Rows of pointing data
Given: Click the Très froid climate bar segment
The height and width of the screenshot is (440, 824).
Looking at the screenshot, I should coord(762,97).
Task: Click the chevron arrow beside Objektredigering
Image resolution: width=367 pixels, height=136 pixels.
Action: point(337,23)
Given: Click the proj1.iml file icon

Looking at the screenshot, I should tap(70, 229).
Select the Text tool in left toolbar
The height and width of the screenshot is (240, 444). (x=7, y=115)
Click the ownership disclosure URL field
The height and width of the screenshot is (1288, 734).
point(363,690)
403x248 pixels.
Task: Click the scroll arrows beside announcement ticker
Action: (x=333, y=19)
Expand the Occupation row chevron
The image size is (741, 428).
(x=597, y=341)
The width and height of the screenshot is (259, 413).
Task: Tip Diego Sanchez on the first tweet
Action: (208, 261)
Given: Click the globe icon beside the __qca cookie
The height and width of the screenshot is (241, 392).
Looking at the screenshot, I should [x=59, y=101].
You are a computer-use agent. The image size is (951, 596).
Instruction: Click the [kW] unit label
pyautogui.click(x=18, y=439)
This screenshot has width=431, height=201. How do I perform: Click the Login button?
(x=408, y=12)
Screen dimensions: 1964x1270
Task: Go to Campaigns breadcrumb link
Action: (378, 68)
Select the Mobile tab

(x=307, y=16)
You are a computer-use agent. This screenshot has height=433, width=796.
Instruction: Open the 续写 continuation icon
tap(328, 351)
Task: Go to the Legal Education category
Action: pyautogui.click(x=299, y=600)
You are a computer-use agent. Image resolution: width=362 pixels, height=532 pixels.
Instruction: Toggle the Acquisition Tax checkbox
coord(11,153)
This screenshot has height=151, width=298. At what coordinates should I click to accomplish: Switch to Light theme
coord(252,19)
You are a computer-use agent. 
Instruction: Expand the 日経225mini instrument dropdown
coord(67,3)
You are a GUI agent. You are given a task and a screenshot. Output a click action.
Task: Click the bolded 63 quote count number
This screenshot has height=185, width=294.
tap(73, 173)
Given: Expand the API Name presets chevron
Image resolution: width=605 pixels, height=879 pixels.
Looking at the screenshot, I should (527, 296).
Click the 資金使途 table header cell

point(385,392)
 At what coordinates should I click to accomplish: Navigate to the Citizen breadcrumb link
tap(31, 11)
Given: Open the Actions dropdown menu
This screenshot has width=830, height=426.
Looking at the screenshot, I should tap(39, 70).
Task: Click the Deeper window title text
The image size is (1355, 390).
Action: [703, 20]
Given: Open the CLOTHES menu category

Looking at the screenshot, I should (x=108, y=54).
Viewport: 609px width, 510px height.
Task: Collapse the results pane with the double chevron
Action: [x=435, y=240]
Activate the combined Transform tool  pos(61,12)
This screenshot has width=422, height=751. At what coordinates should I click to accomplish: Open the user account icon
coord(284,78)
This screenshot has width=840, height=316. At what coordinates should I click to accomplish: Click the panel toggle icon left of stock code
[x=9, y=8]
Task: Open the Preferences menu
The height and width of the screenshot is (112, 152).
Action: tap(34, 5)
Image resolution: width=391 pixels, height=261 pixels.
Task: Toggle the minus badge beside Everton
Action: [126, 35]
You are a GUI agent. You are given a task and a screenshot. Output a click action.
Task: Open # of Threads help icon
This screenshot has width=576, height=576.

What is being asked
Turn the lines of the entries above into a Markdown table with the columns Nr and Line, numbering each line in order and leaving out blank lines.

Output
| Nr | Line |
|---|---|
| 1 | Given: Click the Très froid climate bar segment |
| 2 | The height and width of the screenshot is (440, 824). |
| 3 | Looking at the screenshot, I should coord(762,97). |
| 4 | Task: Click the chevron arrow beside Objektredigering |
| 5 | Image resolution: width=367 pixels, height=136 pixels. |
| 6 | Action: point(337,23) |
| 7 | Given: Click the proj1.iml file icon |
| 8 | Looking at the screenshot, I should tap(70, 229). |
| 9 | Select the Text tool in left toolbar |
| 10 | The height and width of the screenshot is (240, 444). (x=7, y=115) |
| 11 | Click the ownership disclosure URL field |
| 12 | The height and width of the screenshot is (1288, 734). |
| 13 | point(363,690) |
| 14 | 403x248 pixels. |
| 15 | Task: Click the scroll arrows beside announcement ticker |
| 16 | Action: (x=333, y=19) |
| 17 | Expand the Occupation row chevron |
| 18 | The image size is (741, 428). |
| 19 | (x=597, y=341) |
| 20 | The width and height of the screenshot is (259, 413). |
| 21 | Task: Tip Diego Sanchez on the first tweet |
| 22 | Action: (208, 261) |
| 23 | Given: Click the globe icon beside the __qca cookie |
| 24 | The height and width of the screenshot is (241, 392). |
| 25 | Looking at the screenshot, I should [x=59, y=101]. |
| 26 | You are a computer-use agent. The image size is (951, 596). |
| 27 | Instruction: Click the [kW] unit label |
| 28 | pyautogui.click(x=18, y=439) |
| 29 | This screenshot has width=431, height=201. How do I perform: Click the Login button? |
| 30 | (x=408, y=12) |
| 31 | Screen dimensions: 1964x1270 |
| 32 | Task: Go to Campaigns breadcrumb link |
| 33 | Action: (378, 68) |
| 34 | Select the Mobile tab |
| 35 | (x=307, y=16) |
| 36 | You are a computer-use agent. This screenshot has height=433, width=796. |
| 37 | Instruction: Open the 续写 continuation icon |
| 38 | tap(328, 351) |
| 39 | Task: Go to the Legal Education category |
| 40 | Action: pyautogui.click(x=299, y=600) |
| 41 | You are a computer-use agent. Image resolution: width=362 pixels, height=532 pixels. |
| 42 | Instruction: Toggle the Acquisition Tax checkbox |
| 43 | coord(11,153) |
| 44 | This screenshot has height=151, width=298. At what coordinates should I click to accomplish: Switch to Light theme |
| 45 | coord(252,19) |
| 46 | You are a computer-use agent.  |
| 47 | Instruction: Expand the 日経225mini instrument dropdown |
| 48 | coord(67,3) |
| 49 | You are a GUI agent. You are given a task and a screenshot. Output a click action. |
| 50 | Task: Click the bolded 63 quote count number |
| 51 | This screenshot has height=185, width=294. |
| 52 | tap(73, 173) |
| 53 | Given: Expand the API Name presets chevron |
| 54 | Image resolution: width=605 pixels, height=879 pixels. |
| 55 | Looking at the screenshot, I should (527, 296). |
| 56 | Click the 資金使途 table header cell |
| 57 | point(385,392) |
| 58 |  At what coordinates should I click to accomplish: Navigate to the Citizen breadcrumb link |
| 59 | tap(31, 11) |
| 60 | Given: Open the Actions dropdown menu |
| 61 | This screenshot has width=830, height=426. |
| 62 | Looking at the screenshot, I should tap(39, 70). |
| 63 | Task: Click the Deeper window title text |
| 64 | The image size is (1355, 390). |
| 65 | Action: [703, 20] |
| 66 | Given: Open the CLOTHES menu category |
| 67 | Looking at the screenshot, I should (x=108, y=54). |
| 68 | Viewport: 609px width, 510px height. |
| 69 | Task: Collapse the results pane with the double chevron |
| 70 | Action: [x=435, y=240] |
| 71 | Activate the combined Transform tool  pos(61,12) |
| 72 | This screenshot has width=422, height=751. At what coordinates should I click to accomplish: Open the user account icon |
| 73 | coord(284,78) |
| 74 | This screenshot has width=840, height=316. At what coordinates should I click to accomplish: Click the panel toggle icon left of stock code |
| 75 | [x=9, y=8] |
| 76 | Task: Open the Preferences menu |
| 77 | The height and width of the screenshot is (112, 152). |
| 78 | Action: tap(34, 5) |
| 79 | Image resolution: width=391 pixels, height=261 pixels. |
| 80 | Task: Toggle the minus badge beside Everton |
| 81 | Action: [126, 35] |
| 82 | You are a GUI agent. You are given a task and a screenshot. Output a click action. |
| 83 | Task: Open # of Threads help icon |
| 84 | This screenshot has width=576, height=576. |